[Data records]

++++++++++++++++++++

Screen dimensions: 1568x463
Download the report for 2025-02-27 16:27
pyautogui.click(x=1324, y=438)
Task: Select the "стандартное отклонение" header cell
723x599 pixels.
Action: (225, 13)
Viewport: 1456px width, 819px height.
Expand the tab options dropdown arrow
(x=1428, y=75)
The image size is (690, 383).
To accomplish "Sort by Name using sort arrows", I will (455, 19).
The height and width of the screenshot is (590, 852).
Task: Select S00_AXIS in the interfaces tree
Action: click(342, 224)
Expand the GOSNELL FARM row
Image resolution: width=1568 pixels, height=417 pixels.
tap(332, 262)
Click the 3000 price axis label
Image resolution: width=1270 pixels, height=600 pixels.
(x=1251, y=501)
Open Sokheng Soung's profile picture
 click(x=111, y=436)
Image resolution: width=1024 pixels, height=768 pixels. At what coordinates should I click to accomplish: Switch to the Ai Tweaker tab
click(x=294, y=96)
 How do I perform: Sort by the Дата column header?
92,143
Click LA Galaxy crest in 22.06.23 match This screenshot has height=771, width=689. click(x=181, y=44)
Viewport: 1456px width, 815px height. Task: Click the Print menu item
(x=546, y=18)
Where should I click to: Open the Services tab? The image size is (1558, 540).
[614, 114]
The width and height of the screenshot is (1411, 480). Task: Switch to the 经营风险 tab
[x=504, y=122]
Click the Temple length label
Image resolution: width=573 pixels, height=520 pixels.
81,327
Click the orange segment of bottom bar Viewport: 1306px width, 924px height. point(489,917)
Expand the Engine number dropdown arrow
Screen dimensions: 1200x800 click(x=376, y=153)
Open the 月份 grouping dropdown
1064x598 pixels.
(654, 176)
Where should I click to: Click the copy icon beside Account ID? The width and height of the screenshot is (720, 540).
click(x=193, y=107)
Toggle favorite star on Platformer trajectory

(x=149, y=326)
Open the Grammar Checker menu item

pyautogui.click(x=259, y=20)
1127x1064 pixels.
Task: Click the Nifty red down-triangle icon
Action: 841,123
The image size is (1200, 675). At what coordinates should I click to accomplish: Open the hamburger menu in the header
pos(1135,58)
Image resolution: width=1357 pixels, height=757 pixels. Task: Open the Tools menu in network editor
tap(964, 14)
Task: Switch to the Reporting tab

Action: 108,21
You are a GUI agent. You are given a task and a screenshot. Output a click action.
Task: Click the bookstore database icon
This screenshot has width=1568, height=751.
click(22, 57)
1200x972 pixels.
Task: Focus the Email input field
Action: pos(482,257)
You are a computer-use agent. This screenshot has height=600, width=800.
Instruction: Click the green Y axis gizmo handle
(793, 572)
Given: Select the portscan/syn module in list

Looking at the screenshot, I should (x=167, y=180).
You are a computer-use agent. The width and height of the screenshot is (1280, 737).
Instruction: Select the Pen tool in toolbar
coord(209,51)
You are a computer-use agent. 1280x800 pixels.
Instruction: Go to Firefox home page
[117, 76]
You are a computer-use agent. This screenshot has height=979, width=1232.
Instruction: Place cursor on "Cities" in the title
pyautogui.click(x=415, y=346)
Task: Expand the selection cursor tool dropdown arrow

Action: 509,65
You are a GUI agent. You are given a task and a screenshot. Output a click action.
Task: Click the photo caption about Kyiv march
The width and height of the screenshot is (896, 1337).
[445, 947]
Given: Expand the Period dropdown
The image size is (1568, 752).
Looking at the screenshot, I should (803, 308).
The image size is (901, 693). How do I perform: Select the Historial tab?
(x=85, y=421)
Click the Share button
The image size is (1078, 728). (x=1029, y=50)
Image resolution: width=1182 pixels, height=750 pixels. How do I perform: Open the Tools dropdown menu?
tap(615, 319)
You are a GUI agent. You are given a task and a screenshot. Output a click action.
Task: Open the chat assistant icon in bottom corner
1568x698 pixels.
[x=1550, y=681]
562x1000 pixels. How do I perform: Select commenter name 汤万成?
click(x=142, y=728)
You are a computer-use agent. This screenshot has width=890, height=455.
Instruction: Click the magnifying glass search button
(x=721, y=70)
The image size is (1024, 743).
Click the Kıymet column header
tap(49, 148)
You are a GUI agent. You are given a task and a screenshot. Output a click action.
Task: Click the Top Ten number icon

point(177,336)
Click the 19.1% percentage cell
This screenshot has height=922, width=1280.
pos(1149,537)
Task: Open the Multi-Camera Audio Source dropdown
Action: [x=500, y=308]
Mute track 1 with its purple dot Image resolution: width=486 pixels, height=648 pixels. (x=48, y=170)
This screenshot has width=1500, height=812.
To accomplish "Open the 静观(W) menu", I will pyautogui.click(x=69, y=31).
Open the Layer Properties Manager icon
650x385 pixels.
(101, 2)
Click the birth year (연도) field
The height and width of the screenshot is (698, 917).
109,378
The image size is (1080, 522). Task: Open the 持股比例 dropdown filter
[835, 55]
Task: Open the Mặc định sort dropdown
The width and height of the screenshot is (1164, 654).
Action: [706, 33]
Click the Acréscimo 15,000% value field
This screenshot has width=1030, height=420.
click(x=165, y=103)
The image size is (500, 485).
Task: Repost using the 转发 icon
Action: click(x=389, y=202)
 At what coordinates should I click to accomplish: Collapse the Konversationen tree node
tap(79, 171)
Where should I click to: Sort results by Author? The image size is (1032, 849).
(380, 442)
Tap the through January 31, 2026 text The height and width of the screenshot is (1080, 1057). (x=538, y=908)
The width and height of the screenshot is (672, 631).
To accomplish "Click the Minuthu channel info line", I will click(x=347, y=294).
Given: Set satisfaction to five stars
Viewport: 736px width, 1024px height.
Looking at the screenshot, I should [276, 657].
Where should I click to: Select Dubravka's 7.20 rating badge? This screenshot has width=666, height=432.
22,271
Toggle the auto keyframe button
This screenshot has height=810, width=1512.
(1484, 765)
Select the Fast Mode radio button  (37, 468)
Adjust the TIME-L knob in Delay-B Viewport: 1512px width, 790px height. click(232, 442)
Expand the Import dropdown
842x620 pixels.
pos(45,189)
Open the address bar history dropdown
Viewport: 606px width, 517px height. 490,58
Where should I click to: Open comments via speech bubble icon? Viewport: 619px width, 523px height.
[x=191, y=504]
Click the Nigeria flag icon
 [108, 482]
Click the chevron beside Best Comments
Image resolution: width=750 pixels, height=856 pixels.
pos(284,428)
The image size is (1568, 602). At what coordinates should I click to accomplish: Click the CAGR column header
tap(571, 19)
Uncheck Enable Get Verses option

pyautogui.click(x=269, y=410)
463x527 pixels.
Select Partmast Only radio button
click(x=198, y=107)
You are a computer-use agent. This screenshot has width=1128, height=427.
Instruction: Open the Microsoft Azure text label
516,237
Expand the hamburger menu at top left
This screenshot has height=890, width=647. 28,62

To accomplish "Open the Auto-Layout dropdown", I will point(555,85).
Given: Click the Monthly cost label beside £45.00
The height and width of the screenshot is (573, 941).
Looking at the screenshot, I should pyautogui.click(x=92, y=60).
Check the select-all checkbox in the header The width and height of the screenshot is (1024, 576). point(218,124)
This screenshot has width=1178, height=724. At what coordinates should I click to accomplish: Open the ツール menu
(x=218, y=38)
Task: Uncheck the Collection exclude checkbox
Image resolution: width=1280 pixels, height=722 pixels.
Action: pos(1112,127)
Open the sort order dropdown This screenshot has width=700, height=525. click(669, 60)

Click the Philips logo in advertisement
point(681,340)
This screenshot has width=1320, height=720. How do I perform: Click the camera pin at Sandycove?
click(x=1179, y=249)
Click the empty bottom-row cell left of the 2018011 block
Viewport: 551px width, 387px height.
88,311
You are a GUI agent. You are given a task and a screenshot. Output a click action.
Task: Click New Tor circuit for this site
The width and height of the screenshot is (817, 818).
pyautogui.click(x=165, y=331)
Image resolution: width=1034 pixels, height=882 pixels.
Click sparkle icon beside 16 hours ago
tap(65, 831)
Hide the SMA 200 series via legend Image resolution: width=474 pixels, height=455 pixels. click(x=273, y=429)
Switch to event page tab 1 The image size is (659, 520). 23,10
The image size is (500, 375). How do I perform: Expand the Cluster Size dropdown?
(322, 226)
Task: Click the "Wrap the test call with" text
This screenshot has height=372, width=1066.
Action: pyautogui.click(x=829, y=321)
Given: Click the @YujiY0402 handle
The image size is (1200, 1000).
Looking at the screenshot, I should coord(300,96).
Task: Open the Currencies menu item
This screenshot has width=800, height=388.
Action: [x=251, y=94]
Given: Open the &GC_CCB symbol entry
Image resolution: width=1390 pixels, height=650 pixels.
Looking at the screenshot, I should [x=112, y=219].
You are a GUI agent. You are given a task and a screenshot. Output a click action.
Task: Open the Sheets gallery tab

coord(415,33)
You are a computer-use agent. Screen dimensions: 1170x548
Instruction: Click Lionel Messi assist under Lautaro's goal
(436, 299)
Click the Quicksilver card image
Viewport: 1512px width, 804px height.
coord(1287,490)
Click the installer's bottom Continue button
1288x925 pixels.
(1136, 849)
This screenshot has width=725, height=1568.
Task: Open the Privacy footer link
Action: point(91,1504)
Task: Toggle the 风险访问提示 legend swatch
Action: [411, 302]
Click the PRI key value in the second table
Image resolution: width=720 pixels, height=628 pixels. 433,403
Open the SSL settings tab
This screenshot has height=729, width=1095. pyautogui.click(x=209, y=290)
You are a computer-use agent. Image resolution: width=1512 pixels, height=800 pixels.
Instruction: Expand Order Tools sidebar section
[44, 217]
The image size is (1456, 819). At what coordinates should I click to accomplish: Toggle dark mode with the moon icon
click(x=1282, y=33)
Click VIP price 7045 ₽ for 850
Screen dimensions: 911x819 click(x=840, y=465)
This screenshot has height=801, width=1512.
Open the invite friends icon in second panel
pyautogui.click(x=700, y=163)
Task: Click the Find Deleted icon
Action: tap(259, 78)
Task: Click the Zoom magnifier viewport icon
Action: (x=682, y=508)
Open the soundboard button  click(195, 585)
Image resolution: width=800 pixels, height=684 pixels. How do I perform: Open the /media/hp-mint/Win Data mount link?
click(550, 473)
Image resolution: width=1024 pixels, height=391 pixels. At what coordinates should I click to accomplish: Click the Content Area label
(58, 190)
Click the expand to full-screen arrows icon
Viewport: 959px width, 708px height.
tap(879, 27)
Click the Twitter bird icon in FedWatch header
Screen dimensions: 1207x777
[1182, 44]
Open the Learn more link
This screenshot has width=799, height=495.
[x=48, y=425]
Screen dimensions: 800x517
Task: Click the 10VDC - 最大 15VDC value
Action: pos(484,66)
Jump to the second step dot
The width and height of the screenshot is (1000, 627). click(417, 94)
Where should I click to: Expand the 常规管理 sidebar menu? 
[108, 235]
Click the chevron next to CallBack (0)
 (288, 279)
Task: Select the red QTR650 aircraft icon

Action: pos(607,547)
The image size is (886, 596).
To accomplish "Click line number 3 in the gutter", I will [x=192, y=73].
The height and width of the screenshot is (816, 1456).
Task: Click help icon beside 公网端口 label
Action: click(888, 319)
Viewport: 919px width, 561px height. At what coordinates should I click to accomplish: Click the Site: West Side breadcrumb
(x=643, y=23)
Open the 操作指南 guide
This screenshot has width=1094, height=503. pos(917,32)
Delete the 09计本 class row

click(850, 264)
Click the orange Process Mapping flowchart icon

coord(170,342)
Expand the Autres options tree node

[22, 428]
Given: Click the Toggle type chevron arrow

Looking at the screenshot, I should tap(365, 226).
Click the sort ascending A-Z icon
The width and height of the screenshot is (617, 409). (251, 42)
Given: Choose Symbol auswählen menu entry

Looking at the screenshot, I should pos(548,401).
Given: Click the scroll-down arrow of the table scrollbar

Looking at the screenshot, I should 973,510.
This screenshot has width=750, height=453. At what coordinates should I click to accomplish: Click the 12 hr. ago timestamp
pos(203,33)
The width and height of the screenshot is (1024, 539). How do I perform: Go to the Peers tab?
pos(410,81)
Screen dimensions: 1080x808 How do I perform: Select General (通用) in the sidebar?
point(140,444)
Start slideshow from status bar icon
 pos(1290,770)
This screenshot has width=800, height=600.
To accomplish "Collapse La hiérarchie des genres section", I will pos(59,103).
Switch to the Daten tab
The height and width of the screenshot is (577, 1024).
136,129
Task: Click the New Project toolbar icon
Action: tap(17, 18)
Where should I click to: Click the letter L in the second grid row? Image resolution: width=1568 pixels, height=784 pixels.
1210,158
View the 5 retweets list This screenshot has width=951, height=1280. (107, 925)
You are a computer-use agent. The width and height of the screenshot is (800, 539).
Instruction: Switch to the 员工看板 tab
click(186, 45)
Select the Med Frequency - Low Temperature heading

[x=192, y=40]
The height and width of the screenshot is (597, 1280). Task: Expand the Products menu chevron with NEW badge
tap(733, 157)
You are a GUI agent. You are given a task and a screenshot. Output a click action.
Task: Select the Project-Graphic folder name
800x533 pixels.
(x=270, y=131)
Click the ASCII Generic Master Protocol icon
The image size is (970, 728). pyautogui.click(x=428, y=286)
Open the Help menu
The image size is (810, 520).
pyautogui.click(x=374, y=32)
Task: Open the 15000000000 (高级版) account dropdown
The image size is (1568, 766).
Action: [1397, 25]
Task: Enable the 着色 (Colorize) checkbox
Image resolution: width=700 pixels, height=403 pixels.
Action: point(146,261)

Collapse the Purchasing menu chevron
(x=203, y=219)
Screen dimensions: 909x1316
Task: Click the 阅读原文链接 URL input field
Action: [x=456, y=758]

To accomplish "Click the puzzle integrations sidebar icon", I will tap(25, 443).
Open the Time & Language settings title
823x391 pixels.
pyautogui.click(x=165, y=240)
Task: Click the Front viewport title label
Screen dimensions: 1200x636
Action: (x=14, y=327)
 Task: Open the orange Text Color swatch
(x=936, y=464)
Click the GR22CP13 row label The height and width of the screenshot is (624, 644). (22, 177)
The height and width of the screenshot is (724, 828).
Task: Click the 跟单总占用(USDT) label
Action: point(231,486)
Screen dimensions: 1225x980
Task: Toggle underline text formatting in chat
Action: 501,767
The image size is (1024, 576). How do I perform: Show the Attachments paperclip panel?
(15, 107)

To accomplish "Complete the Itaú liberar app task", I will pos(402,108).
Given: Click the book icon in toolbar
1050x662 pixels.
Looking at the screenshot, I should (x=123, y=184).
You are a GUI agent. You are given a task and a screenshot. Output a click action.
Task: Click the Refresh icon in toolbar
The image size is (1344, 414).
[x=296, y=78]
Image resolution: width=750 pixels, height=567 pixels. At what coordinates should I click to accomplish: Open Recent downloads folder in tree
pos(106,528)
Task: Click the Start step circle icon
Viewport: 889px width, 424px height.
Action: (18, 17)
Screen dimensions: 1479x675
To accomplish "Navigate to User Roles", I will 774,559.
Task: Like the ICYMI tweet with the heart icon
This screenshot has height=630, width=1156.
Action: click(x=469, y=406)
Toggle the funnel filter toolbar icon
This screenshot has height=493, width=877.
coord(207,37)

++++++++++++++++++++

● **Task goal**
Please reproduce, exactly as written, the lines of the records from the first line through the one containing "The image size is (690, 383).".

● **Output of the exercise**
Screen dimensions: 1568x463
Download the report for 2025-02-27 16:27
pyautogui.click(x=1324, y=438)
Task: Select the "стандартное отклонение" header cell
723x599 pixels.
Action: (225, 13)
Viewport: 1456px width, 819px height.
Expand the tab options dropdown arrow
(x=1428, y=75)
The image size is (690, 383).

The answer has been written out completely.